En la pantalla de mi teléfono se desplegó una escena que me heló la sangre.

En la pantalla de mi teléfono, bajo el abrasador sol chipriota, se desarrolló una escena que me heló la sangre. En mi sala, en nuestro refugio con David, estaba sentada en el sofá frente a un hombre desconocido con traje. No se abrazaban, no sonreían. Hablaban. Y hablaban muy seriamente.

Ignoré el sonido y la advertencia de mi madre. La voz del desconocido era fría y precisa como un bisturí.
—…la transferencia de datos se realizó. No tenían ni idea. Tu acceso a los servidores de la agencia era crucial, David. El pago se realizará a la cuenta indicada, tal como se acordó.

El mundo se me venía encima. ¿David, mi marido, el cariñoso y atento David que me preparaba el café por las mañanas y me hacía reír con chistes tontos, estaba vendiendo los secretos comerciales de nuestra agencia? Lo vi asentir y su rostro adoptó una mueca que jamás le había visto: una mezcla de codicia y miedo.

—¿Y Lisa? —preguntó de repente el desconocido, y se me heló la sangre—. ¿No sabe nada?
—David bajó la mirada—. No. Está fuera de sí. Se creerá cualquier cosa si le digo que es por el bien común.

En ese instante, sonó el timbre. David se estremeció, y su acompañante metió la mano de inmediato en el bolsillo interior de la chaqueta. Pero entonces… mi madre entró en el apartamento. Su rostro era severo y sereno; solo lo había visto así una vez antes, cuando de niño estuve gravemente enfermo.

—Buenas noches, caballeros —dijo, con una voz sorprendentemente firme en la grabación—. Creo que tenemos algo de qué hablar. Especialmente contigo, señor Keller.

Palideció. —¿Con ella… Margaret? No. Pensé…
—¿Que no relacionaría la filtración de datos en Steingardt AG con una antigua becaria a la que despedí por intento de espionaje industrial? Me contrataron como consultor externo de seguridad. Imagínese mi sorpresa al ver el nombre de mi cuñado en los informes de acceso.

Fue entonces cuando lo comprendí. Mamá no era simplemente una mujer lujuriosa.

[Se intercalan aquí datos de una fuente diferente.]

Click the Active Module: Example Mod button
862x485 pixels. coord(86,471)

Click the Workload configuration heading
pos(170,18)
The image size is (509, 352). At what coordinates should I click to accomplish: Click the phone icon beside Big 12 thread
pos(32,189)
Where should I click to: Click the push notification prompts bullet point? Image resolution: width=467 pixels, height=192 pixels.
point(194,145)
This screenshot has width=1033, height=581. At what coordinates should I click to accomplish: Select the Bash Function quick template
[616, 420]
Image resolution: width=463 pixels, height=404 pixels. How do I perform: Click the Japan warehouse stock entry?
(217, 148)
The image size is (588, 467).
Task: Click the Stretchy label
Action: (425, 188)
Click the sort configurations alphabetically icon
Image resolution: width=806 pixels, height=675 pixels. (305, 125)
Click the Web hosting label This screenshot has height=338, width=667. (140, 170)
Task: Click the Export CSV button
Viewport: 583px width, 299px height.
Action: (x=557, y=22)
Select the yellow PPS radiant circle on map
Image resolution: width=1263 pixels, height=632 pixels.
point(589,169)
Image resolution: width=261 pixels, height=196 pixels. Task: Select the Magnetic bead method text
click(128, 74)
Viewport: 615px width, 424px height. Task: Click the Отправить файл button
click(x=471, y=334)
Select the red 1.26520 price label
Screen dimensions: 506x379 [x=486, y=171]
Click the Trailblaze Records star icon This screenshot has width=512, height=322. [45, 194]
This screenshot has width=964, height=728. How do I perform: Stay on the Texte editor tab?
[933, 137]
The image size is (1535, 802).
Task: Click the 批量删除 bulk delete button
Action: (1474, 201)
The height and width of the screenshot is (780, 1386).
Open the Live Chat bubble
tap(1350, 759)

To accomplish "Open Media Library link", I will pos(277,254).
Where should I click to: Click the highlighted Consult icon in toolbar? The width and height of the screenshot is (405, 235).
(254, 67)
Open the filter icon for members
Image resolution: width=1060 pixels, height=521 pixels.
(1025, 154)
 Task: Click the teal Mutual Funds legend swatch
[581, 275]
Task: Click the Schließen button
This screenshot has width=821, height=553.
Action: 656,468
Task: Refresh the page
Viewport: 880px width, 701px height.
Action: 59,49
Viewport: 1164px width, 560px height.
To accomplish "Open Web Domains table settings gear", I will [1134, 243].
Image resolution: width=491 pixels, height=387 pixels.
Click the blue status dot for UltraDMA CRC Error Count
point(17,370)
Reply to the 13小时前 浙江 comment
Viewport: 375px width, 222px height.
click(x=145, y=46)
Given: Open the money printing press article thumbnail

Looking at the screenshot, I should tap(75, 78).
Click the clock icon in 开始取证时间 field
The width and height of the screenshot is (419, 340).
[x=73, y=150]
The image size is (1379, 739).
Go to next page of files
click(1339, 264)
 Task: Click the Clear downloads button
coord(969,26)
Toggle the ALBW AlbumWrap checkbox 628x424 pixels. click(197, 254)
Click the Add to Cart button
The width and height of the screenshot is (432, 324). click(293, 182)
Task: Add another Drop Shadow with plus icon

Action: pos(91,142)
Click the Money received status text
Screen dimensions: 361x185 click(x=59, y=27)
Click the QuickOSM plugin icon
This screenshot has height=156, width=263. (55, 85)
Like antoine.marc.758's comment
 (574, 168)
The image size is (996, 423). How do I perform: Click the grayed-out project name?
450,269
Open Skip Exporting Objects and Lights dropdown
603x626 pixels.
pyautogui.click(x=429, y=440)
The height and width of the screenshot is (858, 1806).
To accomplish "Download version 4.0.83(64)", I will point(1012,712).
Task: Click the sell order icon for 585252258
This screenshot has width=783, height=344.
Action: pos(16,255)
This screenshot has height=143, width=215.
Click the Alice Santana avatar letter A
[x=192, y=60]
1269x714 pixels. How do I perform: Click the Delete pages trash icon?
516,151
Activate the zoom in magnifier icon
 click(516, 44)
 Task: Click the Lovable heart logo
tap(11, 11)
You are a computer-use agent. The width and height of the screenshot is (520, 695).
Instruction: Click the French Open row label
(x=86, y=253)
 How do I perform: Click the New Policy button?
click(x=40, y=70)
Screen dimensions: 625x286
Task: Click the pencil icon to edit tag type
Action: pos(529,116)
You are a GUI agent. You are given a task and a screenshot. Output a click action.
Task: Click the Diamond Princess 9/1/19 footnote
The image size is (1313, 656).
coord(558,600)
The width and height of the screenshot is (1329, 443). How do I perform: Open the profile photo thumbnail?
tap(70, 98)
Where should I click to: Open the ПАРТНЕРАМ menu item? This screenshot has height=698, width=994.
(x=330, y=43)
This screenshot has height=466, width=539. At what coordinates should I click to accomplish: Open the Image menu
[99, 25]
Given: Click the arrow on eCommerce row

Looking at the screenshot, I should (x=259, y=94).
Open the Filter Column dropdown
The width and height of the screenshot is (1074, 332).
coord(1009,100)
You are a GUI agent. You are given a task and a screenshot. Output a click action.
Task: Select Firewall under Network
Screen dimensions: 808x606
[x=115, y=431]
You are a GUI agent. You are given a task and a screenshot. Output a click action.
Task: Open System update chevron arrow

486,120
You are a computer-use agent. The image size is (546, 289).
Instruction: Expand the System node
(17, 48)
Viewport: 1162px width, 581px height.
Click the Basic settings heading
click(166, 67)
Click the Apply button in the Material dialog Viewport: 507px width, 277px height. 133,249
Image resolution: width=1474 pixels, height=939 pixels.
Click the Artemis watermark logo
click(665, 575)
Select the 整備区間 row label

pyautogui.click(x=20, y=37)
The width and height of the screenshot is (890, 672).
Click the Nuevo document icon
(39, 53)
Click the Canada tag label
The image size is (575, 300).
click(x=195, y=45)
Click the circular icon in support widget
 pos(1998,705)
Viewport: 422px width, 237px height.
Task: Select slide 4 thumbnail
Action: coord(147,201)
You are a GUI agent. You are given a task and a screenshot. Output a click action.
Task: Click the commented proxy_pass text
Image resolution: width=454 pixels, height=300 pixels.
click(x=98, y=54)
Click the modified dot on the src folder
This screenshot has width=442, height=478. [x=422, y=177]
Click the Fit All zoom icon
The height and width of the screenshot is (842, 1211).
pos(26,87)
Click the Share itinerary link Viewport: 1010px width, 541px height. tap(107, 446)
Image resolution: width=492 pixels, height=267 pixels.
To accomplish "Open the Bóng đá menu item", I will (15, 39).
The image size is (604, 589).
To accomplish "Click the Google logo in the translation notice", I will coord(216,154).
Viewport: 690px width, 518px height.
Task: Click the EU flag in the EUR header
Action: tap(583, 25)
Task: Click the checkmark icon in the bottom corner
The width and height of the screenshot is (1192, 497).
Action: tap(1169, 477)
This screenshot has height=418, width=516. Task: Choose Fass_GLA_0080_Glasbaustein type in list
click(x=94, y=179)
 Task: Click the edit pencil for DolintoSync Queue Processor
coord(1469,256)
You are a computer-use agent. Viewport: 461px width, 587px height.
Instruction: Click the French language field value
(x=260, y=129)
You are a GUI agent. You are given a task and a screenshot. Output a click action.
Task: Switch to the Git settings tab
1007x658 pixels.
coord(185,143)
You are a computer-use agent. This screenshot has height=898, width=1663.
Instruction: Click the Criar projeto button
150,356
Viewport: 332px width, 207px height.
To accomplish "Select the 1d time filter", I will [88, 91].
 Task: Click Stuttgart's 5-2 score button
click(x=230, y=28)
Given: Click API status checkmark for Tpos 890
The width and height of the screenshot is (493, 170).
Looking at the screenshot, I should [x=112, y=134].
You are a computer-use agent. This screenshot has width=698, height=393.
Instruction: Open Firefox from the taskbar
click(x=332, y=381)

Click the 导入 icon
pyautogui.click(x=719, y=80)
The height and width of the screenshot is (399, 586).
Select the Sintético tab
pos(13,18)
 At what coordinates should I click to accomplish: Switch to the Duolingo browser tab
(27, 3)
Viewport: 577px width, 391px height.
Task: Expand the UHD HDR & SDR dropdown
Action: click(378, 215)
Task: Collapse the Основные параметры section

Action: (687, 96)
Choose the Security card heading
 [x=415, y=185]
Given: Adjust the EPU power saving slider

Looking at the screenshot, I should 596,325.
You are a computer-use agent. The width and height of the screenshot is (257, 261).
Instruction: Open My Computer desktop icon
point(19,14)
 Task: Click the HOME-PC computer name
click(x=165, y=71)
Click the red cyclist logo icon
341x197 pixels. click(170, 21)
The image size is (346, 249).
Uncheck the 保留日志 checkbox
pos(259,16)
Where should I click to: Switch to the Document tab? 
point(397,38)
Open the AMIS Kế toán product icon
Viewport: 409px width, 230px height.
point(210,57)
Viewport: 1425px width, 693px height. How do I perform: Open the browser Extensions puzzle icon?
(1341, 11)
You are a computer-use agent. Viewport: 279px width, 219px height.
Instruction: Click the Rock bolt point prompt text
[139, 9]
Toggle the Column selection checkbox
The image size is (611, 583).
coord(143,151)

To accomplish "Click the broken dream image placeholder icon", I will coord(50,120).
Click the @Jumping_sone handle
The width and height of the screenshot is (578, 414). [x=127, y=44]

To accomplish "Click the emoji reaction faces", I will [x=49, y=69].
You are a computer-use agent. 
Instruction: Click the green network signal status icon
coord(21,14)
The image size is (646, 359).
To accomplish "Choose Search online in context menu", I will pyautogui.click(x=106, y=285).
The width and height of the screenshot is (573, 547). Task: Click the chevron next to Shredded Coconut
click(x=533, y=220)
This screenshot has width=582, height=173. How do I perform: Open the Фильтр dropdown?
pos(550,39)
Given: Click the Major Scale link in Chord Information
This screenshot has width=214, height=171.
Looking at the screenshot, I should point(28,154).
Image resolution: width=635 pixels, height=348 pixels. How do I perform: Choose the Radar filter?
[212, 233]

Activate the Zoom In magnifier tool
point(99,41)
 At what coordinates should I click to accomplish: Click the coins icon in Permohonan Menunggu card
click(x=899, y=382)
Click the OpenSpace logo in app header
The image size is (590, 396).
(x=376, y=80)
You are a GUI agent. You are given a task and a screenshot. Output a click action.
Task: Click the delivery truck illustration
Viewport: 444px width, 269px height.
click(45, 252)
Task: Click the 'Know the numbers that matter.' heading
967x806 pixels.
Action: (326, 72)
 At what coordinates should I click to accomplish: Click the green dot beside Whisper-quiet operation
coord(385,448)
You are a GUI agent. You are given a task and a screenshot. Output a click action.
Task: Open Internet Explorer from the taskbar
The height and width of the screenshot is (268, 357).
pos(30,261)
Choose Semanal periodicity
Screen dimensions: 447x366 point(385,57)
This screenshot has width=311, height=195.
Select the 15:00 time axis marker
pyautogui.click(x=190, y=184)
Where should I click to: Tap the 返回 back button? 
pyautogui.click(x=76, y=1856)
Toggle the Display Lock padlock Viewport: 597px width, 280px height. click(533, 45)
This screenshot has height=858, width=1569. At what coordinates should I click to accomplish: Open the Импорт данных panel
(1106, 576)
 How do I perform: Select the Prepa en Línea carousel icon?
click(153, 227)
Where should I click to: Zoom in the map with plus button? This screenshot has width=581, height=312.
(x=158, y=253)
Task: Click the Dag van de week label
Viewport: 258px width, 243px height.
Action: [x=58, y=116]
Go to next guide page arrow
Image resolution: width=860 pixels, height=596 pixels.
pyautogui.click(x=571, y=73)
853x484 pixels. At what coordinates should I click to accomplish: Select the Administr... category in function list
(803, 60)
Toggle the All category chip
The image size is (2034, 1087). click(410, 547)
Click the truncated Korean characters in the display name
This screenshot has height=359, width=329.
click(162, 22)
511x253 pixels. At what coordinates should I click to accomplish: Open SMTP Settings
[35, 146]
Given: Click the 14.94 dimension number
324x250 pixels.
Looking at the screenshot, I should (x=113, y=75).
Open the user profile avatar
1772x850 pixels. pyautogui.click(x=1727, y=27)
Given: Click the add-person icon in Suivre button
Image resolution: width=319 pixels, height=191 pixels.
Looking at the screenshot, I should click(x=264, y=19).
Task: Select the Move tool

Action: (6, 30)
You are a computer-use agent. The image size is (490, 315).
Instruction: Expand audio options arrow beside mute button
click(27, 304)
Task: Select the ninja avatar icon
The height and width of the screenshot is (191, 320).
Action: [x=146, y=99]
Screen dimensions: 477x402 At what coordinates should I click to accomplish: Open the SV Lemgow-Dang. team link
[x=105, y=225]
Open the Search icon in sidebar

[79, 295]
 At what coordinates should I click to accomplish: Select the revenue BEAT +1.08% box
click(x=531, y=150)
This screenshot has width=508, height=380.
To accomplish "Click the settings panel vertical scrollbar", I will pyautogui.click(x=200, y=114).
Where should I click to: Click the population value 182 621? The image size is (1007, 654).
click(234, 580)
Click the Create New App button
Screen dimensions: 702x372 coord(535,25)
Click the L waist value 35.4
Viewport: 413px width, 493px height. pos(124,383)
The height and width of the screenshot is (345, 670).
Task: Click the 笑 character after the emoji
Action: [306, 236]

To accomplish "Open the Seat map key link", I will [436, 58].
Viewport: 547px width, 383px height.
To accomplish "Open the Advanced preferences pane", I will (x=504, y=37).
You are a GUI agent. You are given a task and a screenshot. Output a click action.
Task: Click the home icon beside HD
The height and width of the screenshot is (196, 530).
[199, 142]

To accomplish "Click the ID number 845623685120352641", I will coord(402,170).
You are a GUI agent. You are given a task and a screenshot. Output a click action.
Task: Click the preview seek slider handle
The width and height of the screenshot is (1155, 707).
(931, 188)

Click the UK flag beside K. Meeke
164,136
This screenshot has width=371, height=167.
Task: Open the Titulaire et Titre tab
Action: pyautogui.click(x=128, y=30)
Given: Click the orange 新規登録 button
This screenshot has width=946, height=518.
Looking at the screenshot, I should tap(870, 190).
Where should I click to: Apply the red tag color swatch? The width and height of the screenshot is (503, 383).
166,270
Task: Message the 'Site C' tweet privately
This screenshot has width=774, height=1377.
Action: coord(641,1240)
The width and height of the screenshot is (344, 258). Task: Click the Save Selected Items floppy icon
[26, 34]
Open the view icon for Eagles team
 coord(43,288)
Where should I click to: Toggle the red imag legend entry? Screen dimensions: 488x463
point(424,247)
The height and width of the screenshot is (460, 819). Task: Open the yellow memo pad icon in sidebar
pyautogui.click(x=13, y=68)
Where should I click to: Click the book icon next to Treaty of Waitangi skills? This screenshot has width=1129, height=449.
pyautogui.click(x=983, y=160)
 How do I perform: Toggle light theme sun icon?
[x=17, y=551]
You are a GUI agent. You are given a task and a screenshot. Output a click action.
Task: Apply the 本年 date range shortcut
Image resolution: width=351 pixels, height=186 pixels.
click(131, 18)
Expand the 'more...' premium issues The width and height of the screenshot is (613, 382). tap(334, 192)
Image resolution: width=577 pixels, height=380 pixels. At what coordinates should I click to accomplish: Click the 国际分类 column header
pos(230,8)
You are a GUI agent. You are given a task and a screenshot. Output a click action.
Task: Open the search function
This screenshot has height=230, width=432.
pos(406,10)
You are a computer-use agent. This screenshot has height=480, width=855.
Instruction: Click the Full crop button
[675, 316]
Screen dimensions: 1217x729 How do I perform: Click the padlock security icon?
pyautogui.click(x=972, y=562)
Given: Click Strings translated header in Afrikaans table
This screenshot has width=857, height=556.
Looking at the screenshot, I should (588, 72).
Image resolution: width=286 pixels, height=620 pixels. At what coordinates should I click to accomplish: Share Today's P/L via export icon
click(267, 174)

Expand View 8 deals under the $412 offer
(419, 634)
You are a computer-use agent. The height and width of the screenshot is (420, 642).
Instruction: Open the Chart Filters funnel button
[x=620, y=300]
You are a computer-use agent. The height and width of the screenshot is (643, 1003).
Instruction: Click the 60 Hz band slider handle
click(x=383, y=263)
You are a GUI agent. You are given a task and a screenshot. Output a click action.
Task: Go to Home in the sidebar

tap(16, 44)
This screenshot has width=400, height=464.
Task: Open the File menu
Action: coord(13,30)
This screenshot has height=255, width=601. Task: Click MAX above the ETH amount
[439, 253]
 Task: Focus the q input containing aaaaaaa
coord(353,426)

Era especialista en ciberseguridad, una genio en su profesión, de la cual yo no sabía mucho. Sospechaba algo, pero no podía decírmelo directamente porque temía que no le creyera, o peor aún, que alertara a David. Necesitaba pruebas irrefutables. Y mi ayuda.

En la grabación, la madre se dirigió a David: —¿Y tú? Te di una oportunidad porque hiciste feliz a mi hija. ¿Y cambiaste su felicidad por unas cuantas traducciones?